§ Challenge
Please output the entries below unchanged, from their first line through the line holding "pos(691,134)", inclusive.

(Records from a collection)

# # #

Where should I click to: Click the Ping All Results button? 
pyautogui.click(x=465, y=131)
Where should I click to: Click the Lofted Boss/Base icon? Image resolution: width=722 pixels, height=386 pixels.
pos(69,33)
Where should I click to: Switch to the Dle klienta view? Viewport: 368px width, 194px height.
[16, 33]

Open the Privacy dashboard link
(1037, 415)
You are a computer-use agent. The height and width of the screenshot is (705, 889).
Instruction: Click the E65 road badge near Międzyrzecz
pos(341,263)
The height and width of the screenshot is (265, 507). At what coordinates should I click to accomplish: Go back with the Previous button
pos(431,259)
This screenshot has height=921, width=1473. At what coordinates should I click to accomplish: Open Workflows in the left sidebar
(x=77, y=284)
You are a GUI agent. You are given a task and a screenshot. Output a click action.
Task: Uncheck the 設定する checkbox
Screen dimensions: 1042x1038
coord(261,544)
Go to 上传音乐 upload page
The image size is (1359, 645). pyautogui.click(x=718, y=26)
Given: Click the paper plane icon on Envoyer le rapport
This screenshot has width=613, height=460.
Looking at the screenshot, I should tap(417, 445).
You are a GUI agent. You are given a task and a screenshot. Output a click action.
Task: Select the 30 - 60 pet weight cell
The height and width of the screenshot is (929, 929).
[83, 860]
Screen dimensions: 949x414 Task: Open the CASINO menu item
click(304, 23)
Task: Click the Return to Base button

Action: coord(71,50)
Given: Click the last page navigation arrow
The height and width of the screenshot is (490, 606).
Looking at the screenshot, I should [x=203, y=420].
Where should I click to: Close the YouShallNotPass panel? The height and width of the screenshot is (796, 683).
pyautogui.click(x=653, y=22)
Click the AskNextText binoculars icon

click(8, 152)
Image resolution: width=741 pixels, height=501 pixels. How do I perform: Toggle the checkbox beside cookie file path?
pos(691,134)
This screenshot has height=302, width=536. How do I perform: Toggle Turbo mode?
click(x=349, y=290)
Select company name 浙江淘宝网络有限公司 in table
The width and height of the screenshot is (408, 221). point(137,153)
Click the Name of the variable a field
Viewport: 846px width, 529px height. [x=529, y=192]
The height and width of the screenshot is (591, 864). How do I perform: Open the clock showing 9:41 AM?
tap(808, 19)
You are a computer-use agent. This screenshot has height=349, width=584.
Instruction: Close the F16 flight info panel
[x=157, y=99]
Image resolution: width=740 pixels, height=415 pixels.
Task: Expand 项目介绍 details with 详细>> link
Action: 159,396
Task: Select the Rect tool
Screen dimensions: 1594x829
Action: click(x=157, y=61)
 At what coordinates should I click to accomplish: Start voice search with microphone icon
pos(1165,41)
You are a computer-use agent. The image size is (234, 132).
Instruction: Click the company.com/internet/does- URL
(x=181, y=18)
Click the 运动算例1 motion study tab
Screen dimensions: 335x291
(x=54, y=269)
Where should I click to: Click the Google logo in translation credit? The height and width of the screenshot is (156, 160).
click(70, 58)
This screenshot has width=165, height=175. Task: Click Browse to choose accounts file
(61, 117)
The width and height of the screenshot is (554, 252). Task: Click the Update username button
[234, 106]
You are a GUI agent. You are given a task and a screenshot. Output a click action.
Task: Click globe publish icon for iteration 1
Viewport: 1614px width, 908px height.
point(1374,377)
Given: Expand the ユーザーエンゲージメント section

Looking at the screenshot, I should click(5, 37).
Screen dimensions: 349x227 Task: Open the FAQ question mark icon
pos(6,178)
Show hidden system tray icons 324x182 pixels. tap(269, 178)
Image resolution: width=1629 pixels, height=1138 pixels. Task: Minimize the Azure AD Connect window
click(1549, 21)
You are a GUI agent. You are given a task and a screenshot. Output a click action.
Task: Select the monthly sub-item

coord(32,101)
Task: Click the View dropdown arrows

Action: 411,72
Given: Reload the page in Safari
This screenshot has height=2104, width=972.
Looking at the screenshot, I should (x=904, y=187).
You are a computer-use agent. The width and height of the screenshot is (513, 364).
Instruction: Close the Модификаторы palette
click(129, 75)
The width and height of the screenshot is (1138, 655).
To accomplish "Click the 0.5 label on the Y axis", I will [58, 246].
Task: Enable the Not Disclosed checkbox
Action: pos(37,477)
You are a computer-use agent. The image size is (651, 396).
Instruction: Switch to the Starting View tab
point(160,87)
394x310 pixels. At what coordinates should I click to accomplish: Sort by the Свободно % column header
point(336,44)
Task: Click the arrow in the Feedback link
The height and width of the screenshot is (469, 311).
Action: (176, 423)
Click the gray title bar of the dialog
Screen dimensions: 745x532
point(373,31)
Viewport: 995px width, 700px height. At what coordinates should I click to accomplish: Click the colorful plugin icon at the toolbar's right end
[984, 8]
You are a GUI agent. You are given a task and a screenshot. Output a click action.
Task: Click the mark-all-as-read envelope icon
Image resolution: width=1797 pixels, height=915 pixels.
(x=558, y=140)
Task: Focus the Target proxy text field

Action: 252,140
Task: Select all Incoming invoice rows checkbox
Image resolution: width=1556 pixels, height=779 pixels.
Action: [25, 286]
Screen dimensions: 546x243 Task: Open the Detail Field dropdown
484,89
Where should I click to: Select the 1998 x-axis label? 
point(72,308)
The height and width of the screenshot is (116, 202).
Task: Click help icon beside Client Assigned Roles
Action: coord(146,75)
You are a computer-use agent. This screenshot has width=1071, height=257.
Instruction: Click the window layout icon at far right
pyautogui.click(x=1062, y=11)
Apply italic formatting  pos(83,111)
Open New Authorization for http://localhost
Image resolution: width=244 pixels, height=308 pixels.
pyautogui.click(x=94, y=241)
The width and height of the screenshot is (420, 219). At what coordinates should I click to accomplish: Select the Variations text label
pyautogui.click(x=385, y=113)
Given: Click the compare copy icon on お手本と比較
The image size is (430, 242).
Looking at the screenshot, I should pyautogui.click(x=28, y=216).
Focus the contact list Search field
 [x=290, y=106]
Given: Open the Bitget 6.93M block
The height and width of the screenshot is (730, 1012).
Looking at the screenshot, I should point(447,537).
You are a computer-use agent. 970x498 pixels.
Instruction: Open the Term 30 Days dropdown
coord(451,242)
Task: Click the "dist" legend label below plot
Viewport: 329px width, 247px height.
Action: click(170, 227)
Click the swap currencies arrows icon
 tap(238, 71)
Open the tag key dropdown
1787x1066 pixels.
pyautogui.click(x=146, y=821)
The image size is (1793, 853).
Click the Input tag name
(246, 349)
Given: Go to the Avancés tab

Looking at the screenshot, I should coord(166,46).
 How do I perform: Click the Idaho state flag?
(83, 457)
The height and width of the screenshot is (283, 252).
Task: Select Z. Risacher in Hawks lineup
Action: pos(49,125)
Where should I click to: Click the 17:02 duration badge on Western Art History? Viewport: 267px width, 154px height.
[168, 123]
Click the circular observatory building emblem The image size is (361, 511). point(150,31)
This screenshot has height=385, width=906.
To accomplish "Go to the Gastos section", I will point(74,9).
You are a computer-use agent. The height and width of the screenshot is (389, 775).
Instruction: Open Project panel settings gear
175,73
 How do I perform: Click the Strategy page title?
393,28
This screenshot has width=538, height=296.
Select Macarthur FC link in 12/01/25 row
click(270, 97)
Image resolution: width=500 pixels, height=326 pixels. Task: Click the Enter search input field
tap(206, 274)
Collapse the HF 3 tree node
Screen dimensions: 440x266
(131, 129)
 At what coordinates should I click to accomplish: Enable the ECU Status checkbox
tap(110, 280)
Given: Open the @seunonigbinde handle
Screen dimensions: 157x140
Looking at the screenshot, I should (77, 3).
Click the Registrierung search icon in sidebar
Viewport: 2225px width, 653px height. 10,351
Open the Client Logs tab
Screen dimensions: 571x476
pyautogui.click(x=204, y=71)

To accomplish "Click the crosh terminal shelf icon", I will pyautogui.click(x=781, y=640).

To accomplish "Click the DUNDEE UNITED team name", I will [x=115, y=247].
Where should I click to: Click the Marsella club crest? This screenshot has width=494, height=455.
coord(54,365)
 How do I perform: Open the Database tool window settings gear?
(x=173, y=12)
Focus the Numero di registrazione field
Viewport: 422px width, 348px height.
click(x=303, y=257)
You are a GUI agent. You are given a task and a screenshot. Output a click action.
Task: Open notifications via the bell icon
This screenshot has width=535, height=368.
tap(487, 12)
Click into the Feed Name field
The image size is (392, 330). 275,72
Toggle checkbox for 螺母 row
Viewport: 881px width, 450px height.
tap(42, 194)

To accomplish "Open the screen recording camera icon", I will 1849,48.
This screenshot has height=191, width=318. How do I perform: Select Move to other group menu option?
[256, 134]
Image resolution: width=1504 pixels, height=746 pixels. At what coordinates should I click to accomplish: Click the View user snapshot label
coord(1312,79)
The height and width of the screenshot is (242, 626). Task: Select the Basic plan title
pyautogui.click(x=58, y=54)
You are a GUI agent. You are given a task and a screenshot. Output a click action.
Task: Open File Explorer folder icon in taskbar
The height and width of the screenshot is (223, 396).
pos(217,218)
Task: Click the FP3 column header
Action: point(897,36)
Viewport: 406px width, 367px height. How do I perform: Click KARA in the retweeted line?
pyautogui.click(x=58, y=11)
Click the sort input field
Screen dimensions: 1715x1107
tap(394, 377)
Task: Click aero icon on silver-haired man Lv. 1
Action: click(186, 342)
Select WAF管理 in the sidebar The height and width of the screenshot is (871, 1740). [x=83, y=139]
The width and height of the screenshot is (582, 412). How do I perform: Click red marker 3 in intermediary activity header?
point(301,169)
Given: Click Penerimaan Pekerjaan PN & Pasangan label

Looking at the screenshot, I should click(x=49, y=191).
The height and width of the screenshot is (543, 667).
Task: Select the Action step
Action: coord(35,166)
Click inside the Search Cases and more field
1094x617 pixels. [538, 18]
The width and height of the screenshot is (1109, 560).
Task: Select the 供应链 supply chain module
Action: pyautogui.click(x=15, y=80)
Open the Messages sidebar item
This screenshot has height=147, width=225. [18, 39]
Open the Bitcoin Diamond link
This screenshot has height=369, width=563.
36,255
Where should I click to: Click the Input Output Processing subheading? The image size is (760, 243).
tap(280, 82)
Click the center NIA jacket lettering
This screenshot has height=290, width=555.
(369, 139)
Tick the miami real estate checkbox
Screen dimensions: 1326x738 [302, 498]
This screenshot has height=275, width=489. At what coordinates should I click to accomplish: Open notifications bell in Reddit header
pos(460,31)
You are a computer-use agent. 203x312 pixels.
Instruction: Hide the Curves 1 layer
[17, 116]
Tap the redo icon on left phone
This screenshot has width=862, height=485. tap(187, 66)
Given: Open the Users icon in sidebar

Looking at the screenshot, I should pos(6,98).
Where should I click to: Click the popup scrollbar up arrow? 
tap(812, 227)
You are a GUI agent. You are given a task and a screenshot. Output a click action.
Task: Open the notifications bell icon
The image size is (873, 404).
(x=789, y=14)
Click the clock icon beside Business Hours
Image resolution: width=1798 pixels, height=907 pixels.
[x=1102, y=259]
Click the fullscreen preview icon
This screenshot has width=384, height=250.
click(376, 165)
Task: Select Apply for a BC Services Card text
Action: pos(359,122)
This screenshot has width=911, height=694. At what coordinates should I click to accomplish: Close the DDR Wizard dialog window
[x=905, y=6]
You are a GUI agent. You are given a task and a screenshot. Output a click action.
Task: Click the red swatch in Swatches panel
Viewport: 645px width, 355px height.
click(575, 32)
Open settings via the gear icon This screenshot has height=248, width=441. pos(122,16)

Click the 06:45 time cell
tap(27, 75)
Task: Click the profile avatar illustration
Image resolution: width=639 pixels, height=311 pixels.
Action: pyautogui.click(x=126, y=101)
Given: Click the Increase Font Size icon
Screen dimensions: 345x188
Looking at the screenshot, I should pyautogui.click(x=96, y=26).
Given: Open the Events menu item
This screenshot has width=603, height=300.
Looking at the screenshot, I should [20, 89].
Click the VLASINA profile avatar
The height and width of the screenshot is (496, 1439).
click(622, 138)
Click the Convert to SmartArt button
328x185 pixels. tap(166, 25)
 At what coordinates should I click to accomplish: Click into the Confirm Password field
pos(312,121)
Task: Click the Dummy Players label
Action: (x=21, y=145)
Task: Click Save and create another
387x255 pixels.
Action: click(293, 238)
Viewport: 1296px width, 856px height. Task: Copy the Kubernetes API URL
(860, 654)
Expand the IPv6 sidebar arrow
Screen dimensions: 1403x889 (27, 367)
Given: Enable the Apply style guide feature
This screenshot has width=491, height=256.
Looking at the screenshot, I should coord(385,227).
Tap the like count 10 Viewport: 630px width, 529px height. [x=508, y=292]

# # #

§ Final result
Where should I click to: Click the Ping All Results button? 
pyautogui.click(x=465, y=131)
Where should I click to: Click the Lofted Boss/Base icon? Image resolution: width=722 pixels, height=386 pixels.
pos(69,33)
Where should I click to: Switch to the Dle klienta view? Viewport: 368px width, 194px height.
[16, 33]

Open the Privacy dashboard link
(1037, 415)
You are a computer-use agent. The height and width of the screenshot is (705, 889).
Instruction: Click the E65 road badge near Międzyrzecz
pos(341,263)
The height and width of the screenshot is (265, 507). At what coordinates should I click to accomplish: Go back with the Previous button
pos(431,259)
This screenshot has height=921, width=1473. At what coordinates should I click to accomplish: Open Workflows in the left sidebar
(x=77, y=284)
You are a GUI agent. You are given a task and a screenshot. Output a click action.
Task: Uncheck the 設定する checkbox
Screen dimensions: 1042x1038
coord(261,544)
Go to 上传音乐 upload page
The image size is (1359, 645). pyautogui.click(x=718, y=26)
Given: Click the paper plane icon on Envoyer le rapport
This screenshot has width=613, height=460.
Looking at the screenshot, I should tap(417, 445).
You are a GUI agent. You are given a task and a screenshot. Output a click action.
Task: Select the 30 - 60 pet weight cell
The height and width of the screenshot is (929, 929).
[83, 860]
Screen dimensions: 949x414 Task: Open the CASINO menu item
click(304, 23)
Task: Click the Return to Base button

Action: coord(71,50)
Given: Click the last page navigation arrow
The height and width of the screenshot is (490, 606).
Looking at the screenshot, I should [x=203, y=420].
Where should I click to: Close the YouShallNotPass panel? The height and width of the screenshot is (796, 683).
pyautogui.click(x=653, y=22)
Click the AskNextText binoculars icon

click(8, 152)
Image resolution: width=741 pixels, height=501 pixels. How do I perform: Toggle the checkbox beside cookie file path?
pos(691,134)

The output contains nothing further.